Nature of continuous spectra in wall-bounded shearing flows of FENE-P fluids
Pratyush Kumar Mohanty, P. S. D. Surya Phani Tej, Ganesh Subramanian, V. Shankar
TL;DR
The paper addresses how continuous spectra (CS) arise in linearized wall-bounded viscoelastic flows modeled by the FENE-P constitutive equation, revealing a richer CS structure than in Oldroyd-B. It develops analytical predictions for up to six CS across rectilinear (plane Couette, Poiseuille) and curvilinear (Dean, Taylor–Couette) flows and validates them against full numerical spectra, showing that for $L>50$ three CS are nearly identical and β-independent while three others depend on $β$ (including a solvent-like CS and two novel wing CS that can exceed the base velocity range).
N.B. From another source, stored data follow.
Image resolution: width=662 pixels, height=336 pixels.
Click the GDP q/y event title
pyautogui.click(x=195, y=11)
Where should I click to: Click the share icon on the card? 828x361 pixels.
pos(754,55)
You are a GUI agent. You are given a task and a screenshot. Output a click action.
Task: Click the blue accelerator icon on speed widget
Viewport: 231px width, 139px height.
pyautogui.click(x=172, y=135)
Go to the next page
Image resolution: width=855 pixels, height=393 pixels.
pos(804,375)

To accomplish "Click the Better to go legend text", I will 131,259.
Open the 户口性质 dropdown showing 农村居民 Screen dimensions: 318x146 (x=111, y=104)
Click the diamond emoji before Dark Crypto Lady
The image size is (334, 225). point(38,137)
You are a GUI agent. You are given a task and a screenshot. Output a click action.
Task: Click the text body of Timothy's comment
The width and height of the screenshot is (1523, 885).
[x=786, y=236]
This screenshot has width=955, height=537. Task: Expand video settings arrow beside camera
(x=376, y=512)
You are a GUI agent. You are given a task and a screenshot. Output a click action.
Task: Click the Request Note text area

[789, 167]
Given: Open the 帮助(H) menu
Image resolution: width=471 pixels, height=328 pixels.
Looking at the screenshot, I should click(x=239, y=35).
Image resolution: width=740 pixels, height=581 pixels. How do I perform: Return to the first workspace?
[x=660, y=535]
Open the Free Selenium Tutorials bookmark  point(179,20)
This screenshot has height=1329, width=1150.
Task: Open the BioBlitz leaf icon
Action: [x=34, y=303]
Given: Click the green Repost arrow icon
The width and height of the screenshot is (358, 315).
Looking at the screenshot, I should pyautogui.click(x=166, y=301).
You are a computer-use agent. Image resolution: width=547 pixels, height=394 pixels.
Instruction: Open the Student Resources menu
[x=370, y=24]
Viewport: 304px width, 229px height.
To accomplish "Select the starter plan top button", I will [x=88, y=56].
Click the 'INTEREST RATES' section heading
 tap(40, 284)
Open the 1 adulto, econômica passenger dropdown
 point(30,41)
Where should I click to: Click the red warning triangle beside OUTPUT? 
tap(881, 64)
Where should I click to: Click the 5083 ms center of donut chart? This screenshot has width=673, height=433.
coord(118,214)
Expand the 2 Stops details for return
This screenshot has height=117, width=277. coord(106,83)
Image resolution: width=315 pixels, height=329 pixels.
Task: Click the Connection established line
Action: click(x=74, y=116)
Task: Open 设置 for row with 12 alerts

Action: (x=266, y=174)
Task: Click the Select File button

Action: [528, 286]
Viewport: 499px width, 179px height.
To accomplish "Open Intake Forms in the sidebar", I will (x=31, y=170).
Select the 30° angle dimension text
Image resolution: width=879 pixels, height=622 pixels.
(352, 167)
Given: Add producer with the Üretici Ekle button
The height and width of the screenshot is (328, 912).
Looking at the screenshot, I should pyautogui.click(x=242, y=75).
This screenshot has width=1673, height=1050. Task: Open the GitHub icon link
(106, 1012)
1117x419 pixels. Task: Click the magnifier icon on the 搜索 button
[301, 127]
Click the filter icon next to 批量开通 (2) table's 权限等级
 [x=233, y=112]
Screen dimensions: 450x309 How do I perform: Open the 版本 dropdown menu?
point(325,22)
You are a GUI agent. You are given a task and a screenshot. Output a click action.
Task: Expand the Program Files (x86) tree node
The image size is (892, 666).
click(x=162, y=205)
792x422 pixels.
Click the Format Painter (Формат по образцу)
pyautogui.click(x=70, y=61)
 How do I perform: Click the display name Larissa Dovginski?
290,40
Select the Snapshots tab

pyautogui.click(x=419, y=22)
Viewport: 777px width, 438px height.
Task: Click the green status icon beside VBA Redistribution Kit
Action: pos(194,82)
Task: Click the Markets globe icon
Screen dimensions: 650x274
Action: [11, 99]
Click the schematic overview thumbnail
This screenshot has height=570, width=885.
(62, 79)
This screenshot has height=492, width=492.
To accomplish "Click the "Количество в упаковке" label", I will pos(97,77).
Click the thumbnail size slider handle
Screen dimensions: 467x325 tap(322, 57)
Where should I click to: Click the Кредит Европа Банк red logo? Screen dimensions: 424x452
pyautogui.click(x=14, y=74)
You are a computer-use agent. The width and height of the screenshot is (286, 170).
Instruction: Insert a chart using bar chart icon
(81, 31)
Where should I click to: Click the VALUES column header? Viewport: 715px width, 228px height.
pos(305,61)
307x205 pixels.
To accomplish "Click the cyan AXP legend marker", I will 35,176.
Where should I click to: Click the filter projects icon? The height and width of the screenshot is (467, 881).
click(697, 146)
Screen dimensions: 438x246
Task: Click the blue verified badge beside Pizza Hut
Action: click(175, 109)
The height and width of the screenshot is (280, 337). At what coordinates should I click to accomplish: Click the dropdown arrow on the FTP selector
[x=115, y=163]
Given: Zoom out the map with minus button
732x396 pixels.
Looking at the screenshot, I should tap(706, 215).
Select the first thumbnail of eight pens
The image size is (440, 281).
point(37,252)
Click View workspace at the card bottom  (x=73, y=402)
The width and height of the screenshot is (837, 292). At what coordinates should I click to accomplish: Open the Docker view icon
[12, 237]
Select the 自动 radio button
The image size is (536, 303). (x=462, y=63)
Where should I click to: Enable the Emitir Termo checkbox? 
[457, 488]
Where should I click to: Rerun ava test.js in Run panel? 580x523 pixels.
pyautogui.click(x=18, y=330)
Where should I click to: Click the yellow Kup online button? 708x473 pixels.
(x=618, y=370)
The study also uncovers qualitative differences between axisymmetric and non-axisymmetric disturbances in curvilinear flows, such as wing-like CS in Dean and truncated wings in Taylor–Couette, and demonstrates CS collapse along fixed $Wi/L$ lines. These insights clarify when linear dynamics are CS-dominated and lay groundwork for nonmodal analyses and extensions to other shear-thinning models, including the potential impact of diffusion on the CS-discrete mode interplay.
Abstract
Owing to the spatially local nature of the constitutive equations typically used to model polymeric stresses, the differential operators governing the linearized dynamics of bounded viscoelastic shearing flows have singular points. As a result, the eigenspectra of such shearing flows contain, in addition to discrete eigenvalues, continuous spectra (CS) comprising singular eigenfunctions. A clear understanding of the theoretical CS loci is crucial in discriminating physically genuine (discrete) eigenvalues from the poorly approximated numerical CS. For rectilinear shear flows of Oldroyd-B fluids, the CS are a pair of line segments, with lengths equal to the base-state range of velocities. In this study, we provide the first comprehensive account of the nature of the CS for both rectilinear and curvilinear shearing flows of the FENE-P fluid. In stark contrast to the CS for the Oldroyd-B fluid mentioned above, we show analytically that there are up to six distinct continuous spectra for shearing flows of FENE-P fluids. When the finite extensibility parameter $L > 50$, as appropriate for large molecular weight polymers used in experiments, three of the CS are nearly identical, and independent of the solvent-to-solution viscosity ratio ($β$). The other three CS are $β$-dependent, with one of them being the analogue of the solvent (viscous) continuous spectrum in the Oldroyd-B fluid. The remaining two $β$-dependent CS are novel features of the FENE-P spectrum, and can have phase speeds outside the base range of velocities, including negative ones. The complexity of the CS predicted here for shearing flows of FENE-P fluids is expected to carry over to other nonlinear viscoelastic models that exhibit a shear-thinning rheology.